I don't entirely agree with Occupy. But I do understand it. And I don't think they're just sitting on their asses freezing to death waiting for someone to give thme a handout. I give them a little more credit than that. They are trying to reframe the whole conversation about what America is and what government is for. And in that, I think they have succeeded wildly, since the issues they've raised have now become a daily part of conversation in the news, and presumably, are even penetrating Capitol Hill.
no subject
Date: 2011-12-09 06:36 am (UTC)I'm still waiting to hear from anyone other than Fox that the actual occupiers are looting or much else.
no subject
Date: 2011-12-09 12:13 pm (UTC)no subject
Date: 2011-12-12 07:11 pm (UTC)I think what the major turning point that happened here, was a group in new york stumbled on a new tactic, that suddenly got a group that would otherwise be ignored, nation attention.
And that's pitching tents.
This tactic, very much like the kids game of "i'm not touching you", is meant to provoke and draw a response. And that it did.
And as others saw a game changing tactic, they also adopted not only the tactic, but the name of the group that started it.
Protest groups everywhere jumped in on it, even though they had already been protesting.
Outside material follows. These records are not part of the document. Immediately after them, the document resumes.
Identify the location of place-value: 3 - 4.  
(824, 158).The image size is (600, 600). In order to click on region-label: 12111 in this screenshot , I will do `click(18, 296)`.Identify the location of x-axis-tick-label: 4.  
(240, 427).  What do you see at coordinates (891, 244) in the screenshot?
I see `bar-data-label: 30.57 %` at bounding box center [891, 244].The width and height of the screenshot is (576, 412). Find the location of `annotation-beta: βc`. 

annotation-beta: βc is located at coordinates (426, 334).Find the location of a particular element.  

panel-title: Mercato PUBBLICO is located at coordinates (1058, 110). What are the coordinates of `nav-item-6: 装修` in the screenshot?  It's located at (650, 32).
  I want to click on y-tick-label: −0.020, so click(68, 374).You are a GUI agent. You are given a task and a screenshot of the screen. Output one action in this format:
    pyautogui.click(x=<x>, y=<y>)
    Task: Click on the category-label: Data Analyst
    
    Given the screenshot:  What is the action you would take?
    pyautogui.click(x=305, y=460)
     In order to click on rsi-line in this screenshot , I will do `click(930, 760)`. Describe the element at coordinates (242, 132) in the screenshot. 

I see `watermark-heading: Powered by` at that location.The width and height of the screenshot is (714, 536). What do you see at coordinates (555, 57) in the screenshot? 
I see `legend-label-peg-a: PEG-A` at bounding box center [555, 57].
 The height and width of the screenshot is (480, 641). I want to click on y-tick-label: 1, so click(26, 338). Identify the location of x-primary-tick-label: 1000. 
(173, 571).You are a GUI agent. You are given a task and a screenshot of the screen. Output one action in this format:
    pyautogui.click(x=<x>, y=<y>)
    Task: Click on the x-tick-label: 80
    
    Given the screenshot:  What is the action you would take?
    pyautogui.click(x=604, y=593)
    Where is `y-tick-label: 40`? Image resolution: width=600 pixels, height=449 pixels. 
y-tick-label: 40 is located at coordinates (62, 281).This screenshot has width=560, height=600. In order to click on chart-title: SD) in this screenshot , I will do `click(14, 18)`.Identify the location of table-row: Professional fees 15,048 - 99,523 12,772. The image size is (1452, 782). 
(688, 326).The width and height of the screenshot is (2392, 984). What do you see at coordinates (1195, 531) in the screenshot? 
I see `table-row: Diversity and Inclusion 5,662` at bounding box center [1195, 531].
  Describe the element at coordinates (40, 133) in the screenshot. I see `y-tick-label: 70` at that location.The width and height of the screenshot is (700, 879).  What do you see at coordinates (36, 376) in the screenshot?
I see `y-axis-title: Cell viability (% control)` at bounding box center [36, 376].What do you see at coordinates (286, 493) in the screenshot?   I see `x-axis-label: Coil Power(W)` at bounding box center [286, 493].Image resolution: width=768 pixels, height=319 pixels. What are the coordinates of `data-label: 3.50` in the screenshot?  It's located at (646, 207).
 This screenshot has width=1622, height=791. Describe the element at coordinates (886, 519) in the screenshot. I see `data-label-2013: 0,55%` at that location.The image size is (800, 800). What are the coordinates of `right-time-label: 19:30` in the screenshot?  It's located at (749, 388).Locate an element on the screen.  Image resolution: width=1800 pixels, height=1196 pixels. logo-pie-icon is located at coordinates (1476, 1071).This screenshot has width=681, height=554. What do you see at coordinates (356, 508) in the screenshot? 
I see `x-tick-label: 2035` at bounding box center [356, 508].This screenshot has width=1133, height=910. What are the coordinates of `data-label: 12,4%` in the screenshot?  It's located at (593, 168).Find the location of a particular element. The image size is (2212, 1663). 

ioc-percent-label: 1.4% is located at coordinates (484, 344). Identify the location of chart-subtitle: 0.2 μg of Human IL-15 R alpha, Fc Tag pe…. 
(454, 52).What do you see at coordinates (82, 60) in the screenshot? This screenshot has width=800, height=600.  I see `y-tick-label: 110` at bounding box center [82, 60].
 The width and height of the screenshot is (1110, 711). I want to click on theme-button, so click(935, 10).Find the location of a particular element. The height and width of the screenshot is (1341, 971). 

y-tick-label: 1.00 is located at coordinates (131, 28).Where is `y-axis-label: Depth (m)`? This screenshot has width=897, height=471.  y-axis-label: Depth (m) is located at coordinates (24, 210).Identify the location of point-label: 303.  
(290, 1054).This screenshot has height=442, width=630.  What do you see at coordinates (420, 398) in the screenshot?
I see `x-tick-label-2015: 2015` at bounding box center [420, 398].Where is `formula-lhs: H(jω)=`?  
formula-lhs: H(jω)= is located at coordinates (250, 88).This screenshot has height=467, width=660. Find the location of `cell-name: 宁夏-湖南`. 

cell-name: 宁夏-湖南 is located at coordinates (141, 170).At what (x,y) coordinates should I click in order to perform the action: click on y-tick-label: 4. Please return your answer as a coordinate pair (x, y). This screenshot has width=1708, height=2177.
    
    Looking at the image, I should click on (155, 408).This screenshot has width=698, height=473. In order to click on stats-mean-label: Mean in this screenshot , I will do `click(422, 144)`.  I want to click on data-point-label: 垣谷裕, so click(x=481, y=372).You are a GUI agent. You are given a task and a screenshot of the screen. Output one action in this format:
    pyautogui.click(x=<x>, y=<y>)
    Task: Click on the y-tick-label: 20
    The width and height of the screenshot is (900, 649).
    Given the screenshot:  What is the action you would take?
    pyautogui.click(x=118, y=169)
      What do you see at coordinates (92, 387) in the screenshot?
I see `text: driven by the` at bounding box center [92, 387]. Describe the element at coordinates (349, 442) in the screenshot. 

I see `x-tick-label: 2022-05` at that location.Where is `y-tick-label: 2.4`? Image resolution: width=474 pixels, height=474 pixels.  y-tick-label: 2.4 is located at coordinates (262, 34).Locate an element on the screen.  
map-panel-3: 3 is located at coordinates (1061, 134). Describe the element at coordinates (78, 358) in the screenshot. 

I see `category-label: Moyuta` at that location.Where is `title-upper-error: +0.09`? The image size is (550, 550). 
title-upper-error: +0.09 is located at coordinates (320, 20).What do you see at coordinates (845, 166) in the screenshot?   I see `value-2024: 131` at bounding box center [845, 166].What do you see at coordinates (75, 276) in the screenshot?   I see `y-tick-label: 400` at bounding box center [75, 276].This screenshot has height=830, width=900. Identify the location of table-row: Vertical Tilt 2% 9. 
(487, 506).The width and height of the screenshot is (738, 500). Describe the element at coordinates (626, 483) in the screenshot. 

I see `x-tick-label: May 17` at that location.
And suddenly, it became about camping, not the original cause that the protestors on Wall Street were about, which was economics.
In my home town of Oakland (which is about as opposite of Wall Street as you can get), the Occupy groups is made up mainly of the "stop the injunction" (anti-gang injunction group financed by the Nortenos that caused the Oscar Grant riots), "cause justa::just cause" (local immigration rights group), and a number of union organizers, with their usual union rights things, and a few anti-war protestors.
The biggest reason that there is no clear message is once the Occupation left Wall Street, and the tactic and catch-all name got adopted by organizations elsewhere, is that each individual group has their own message. Ask any one of the protestors, and they will give you very specific reasons for their protests. Ask two protestors, and you will never get the same answer.